Now the whole problem looks like: $8 + 2m < 2m - 12$.

2. **Compare the 'm' parts:** See how both sides have '2m'? It's like having the same amount of a mystery number on both sides. Imagine we "take away" or "get rid of" '2m' from both sides.
* If we take '2m' from the left side ($8 + 2m$), we're left with just 8.
* If we take '2m' from the right side ($2m - 12$), we're left with just -12.

3. **Check the leftover numbers:** So, after getting rid of the '2m' from both sides, we are left with this comparison: $8 < -12$.
Now, let's think about this: Is 8 less than -12?
Think about a number line! 8 is a positive number, way on the right side of zero. -12 is a negative number, way on the left side of zero.

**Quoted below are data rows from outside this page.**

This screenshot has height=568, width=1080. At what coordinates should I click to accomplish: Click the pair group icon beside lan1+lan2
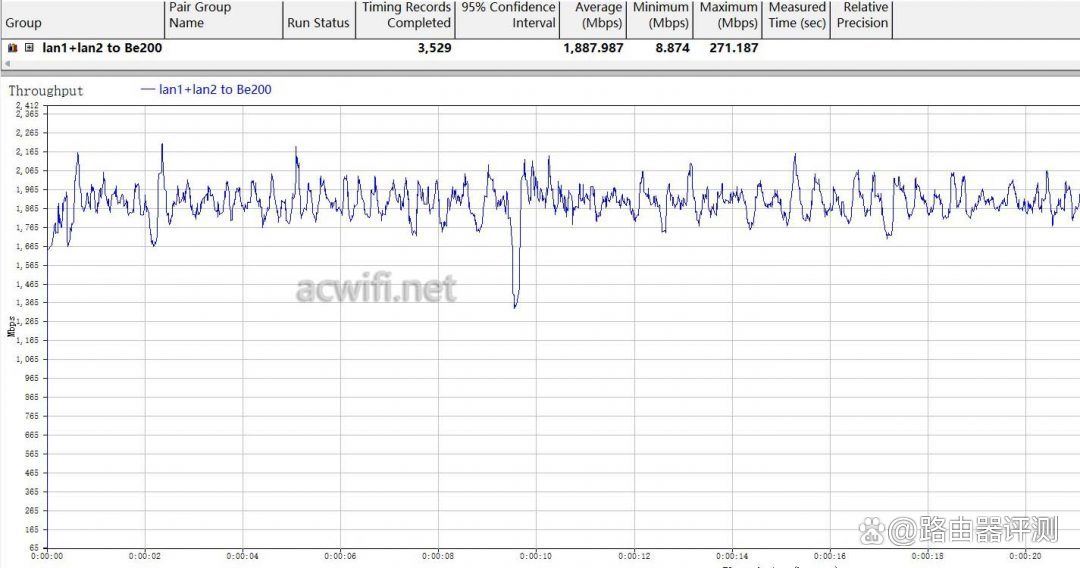click(x=13, y=48)
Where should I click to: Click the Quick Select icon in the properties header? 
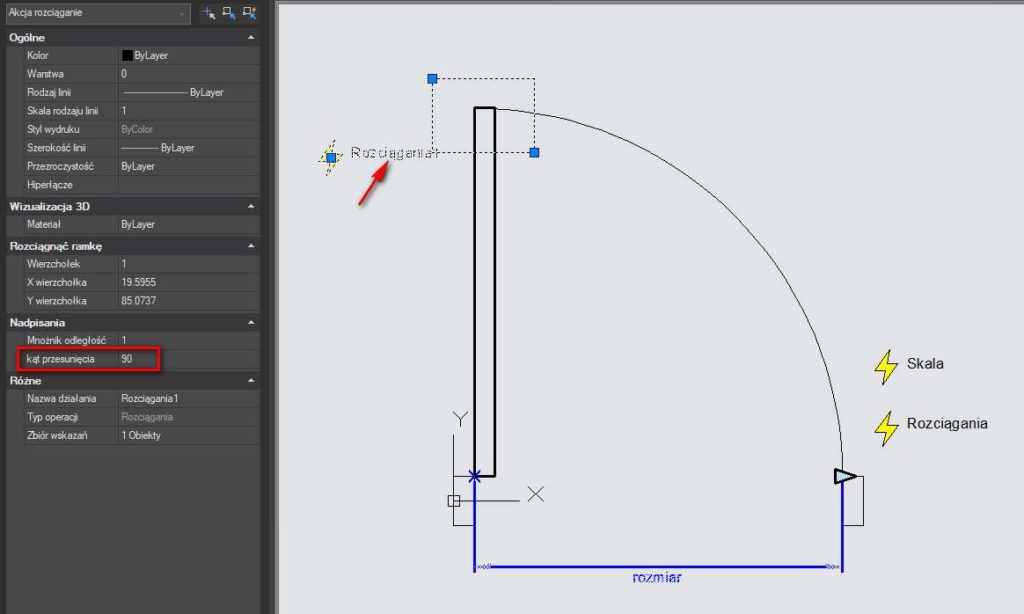point(249,13)
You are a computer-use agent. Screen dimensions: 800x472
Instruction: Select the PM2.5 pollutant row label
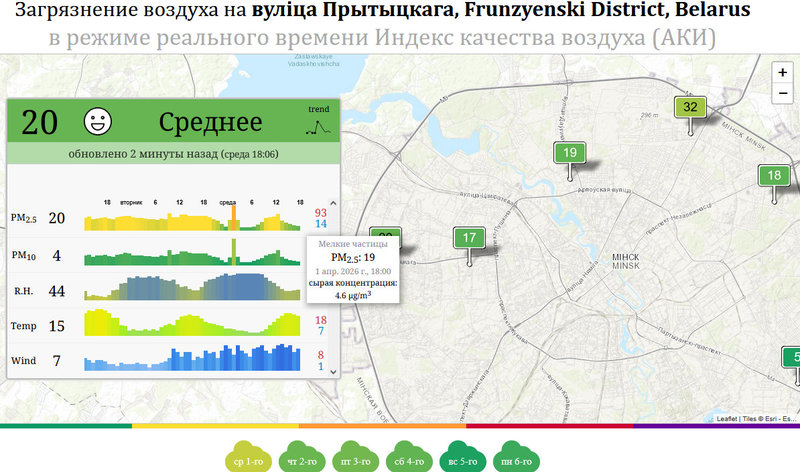(x=23, y=218)
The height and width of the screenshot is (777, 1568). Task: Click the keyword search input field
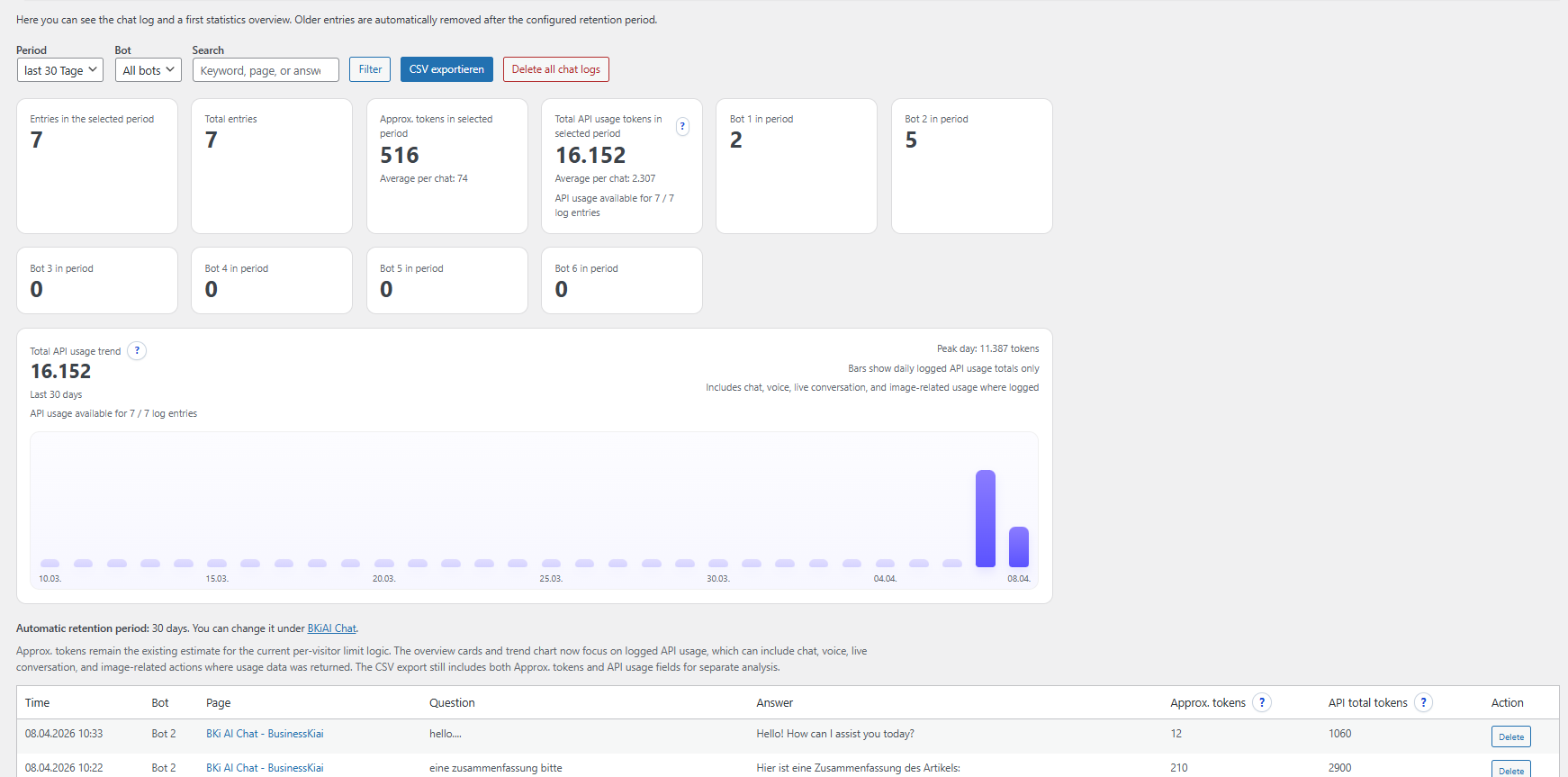click(x=266, y=70)
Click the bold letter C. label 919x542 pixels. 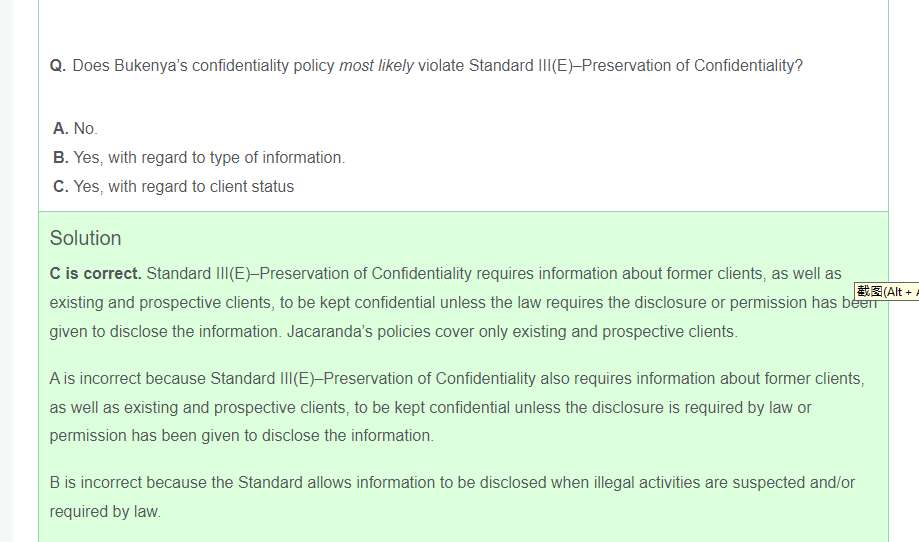[61, 187]
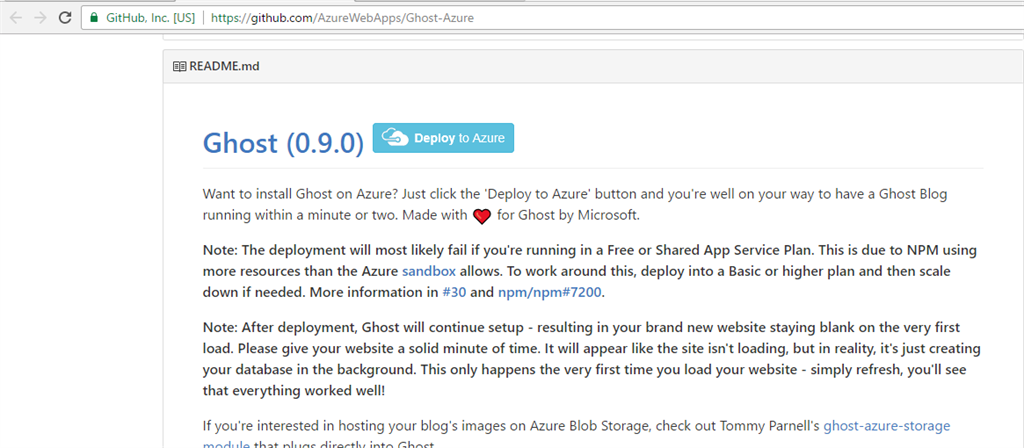1024x448 pixels.
Task: Click the Ghost (0.9.0) heading
Action: point(283,142)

Numbers on the right are always bigger than numbers on the left.
So, 8 is actually *greater* than -12. This means the statement $8 < -12$ is false!

4. **Figure out the answer:** Since we ended up with a statement that is always false ($8 < -12$), it means that no matter what number 'm' is, the original inequality will never be true. There's no value for 'm' that can make $8 + 2m$ smaller than $2m - 12$. That's why there's no solution!

Alternative answer

Answer: No solution / Empty set ($\emptyset$) Explain
This is a question about <comparing numbers and understanding what happens when variables cancel out>. The solving step is:

First, I looked at the right side of the problem: $2(m-6)$. The '2' outside the parentheses means I need to multiply it by everything inside. So, I did $2 \times m$ which is $2m$, and $2 \times -6$ which is $-12$.
So, the problem now looked like this: $8 + 2m < 2m - 12$.

Next, I saw that there was '2m' on both sides of the inequality. I thought, "What if I take away '2m' from both sides?"
When I took '2m' away from the left side ($8 + 2m - 2m$), I was just left with $8$.
When I took '2m' away from the right side ($2m - 12 - 2m$), I was just left with $-12$.

So, the whole problem boiled down to: $8 < -12$.

Now, I had to think: "Is 8 really less than -12?"
Well, 8 is a positive number, and -12 is a negative number. On a number line, 8 is way to the right of 0, and -12 is way to the left of 0. Numbers to the right are always bigger. So, 8 is definitely *not* less than -12; in fact, 8 is much bigger than -12!

Since I ended up with something that is not true ($8 < -12$ is false), it means there's no number 'm' that could ever make the original inequality true. It's like trying to find a flying pig – it just doesn't exist! So, there is no solution.